--- Exercise ---
Reproduce the stretch of the listing from the line that contains "Task: Tap the My property house icon" through the line that contains "click(x=573, y=195)", character for character, and output nothing else.

══ Raw records ══

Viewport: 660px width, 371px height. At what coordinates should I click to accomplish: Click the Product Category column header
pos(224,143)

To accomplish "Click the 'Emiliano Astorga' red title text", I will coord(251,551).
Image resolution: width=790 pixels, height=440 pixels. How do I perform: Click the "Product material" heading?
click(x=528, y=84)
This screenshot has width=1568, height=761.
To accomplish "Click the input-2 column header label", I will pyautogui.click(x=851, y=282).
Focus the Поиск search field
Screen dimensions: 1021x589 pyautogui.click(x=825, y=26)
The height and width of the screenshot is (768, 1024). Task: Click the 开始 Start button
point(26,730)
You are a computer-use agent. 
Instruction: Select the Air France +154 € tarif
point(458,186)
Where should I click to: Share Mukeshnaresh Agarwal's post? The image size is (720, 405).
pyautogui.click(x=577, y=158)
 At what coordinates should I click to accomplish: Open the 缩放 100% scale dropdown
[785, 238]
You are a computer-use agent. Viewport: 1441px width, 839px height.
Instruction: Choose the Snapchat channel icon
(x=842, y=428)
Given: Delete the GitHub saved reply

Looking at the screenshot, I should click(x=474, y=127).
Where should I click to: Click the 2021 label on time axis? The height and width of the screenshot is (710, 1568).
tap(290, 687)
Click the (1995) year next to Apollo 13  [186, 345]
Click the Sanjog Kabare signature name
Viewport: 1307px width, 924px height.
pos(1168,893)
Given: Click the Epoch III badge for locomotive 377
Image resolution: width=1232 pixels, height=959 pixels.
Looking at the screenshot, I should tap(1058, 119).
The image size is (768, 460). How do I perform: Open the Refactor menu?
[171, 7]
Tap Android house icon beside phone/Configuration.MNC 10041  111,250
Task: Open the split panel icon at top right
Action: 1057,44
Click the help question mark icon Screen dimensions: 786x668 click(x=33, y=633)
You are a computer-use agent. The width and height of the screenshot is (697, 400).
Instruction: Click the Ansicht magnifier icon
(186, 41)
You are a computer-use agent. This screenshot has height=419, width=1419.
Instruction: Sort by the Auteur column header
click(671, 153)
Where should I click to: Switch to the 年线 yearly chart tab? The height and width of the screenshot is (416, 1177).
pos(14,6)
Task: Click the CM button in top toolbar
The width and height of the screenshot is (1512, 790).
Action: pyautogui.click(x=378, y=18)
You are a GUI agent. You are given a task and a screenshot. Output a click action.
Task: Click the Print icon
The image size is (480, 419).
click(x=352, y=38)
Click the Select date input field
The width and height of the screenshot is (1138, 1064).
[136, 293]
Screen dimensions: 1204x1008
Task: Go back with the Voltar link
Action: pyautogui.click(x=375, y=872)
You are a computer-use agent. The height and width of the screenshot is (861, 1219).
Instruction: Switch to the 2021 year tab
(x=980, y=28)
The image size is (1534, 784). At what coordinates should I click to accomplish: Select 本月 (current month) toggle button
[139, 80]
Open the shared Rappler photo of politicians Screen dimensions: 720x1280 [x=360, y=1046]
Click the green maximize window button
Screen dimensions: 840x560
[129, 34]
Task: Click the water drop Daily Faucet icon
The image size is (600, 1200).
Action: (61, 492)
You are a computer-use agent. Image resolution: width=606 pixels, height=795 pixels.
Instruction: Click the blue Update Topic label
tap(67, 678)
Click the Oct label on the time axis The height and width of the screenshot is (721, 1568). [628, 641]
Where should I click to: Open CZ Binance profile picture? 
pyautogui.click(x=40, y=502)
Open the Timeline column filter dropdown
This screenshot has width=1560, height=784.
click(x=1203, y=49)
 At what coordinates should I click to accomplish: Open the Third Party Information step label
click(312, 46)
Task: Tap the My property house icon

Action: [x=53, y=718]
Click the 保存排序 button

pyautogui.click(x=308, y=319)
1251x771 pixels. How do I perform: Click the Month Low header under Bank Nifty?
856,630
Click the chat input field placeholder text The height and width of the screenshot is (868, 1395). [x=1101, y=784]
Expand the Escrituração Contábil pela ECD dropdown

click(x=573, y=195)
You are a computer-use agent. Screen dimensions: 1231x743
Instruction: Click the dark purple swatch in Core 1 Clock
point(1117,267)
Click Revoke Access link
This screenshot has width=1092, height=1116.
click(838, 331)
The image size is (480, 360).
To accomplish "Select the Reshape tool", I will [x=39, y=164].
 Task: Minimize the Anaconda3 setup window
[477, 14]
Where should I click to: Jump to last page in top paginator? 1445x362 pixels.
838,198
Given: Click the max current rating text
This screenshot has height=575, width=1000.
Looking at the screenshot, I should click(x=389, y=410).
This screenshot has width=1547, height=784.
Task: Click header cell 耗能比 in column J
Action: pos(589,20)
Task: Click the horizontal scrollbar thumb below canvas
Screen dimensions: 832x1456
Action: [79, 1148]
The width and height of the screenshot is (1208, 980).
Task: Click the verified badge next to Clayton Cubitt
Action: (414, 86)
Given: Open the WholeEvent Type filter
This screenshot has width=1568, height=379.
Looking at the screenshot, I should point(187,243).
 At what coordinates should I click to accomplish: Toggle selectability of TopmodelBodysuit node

═══

--- Reply ---
Task: Tap the My property house icon

Action: [x=53, y=718]
Click the 保存排序 button

pyautogui.click(x=308, y=319)
1251x771 pixels. How do I perform: Click the Month Low header under Bank Nifty?
856,630
Click the chat input field placeholder text The height and width of the screenshot is (868, 1395). [x=1101, y=784]
Expand the Escrituração Contábil pela ECD dropdown

click(x=573, y=195)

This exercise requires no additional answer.